Methods: Exome sequencing was performed in affected individuals. HeLa cells were transduced with the identified c.1643C>A, p.(Ser548Tyr) variant in the platelet-derived growth factor receptor beta gene (PDGFRB) or wild-type PDGFRB. ELISA and immunoblot analysis were used to detect the phosphorylation levels of PDGFRβ and downstream signaling proteins in untreated and ligand-stimulated cells. Sensitivity to various receptor tyrosine kinase inhibitors (TKIs) was determined.

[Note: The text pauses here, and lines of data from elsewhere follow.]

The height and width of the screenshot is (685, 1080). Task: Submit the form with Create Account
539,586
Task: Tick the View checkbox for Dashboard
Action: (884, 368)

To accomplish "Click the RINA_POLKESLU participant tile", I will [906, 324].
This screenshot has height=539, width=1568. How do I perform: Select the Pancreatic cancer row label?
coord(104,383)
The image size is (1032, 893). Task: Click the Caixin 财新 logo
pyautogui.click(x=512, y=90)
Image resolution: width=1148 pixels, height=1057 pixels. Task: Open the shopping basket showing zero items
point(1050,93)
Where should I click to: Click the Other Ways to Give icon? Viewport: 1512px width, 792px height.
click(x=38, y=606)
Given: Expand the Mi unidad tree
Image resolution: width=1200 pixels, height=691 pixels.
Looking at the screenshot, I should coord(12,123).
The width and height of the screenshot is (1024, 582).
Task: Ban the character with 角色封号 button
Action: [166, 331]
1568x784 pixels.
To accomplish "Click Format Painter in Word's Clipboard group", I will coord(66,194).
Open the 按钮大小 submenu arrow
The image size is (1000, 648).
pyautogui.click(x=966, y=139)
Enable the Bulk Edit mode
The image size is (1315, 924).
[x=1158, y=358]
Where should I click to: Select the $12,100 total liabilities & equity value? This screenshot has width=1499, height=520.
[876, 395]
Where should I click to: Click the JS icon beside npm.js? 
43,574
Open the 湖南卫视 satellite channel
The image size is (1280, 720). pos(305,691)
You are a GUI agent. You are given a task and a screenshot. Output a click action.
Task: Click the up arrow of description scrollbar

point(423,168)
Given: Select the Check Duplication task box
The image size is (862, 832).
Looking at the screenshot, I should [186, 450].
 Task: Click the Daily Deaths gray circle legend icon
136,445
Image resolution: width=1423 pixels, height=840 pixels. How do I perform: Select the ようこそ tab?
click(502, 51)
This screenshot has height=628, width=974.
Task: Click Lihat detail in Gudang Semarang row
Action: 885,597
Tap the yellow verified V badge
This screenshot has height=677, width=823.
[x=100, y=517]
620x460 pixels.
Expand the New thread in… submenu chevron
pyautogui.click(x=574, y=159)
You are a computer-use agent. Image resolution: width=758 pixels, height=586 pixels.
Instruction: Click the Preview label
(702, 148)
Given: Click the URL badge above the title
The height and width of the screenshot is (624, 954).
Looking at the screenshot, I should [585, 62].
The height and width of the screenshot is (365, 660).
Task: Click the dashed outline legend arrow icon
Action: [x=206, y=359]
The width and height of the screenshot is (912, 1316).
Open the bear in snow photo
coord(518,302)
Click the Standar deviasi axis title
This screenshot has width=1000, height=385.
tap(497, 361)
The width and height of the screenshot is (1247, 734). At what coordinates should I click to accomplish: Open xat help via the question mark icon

Results: A novel c.1643C>A, p.(Ser548Tyr) PDGFRB variant was found in affected family members. HeLa cells transduced with this variant did not have increased baseline levels of phosphorylated PDGFRβ. However, upon stimulation with ligand, excessive activation of PDGFRβ was observed compared to cells transduced with the wild-type variant. PDGFRβ with the p.(Ser548Tyr) amino acid substitution was successfully inhibited with tyrosine kinase inhibitors (axitinib, dasatinib, imatinib, and sunitinib) in vitro.
Conclusions: A novel c.1643C>A, p.(Ser548Tyr) PDGFRB variant was found in family members with isolated corneal vascularization. Cells transduced with the newly identified variant showed increased phosphorylation of PDGFRβ upon ligand stimulation. This suggests that PDGF-PDGFRβ signaling in these patients leads to overactivation of PDGFRβ, which could lead to abnormal wound healing of the cornea. The examined TKIs prevented such overactivation, introducing the possibility for targeted treatment in these patients.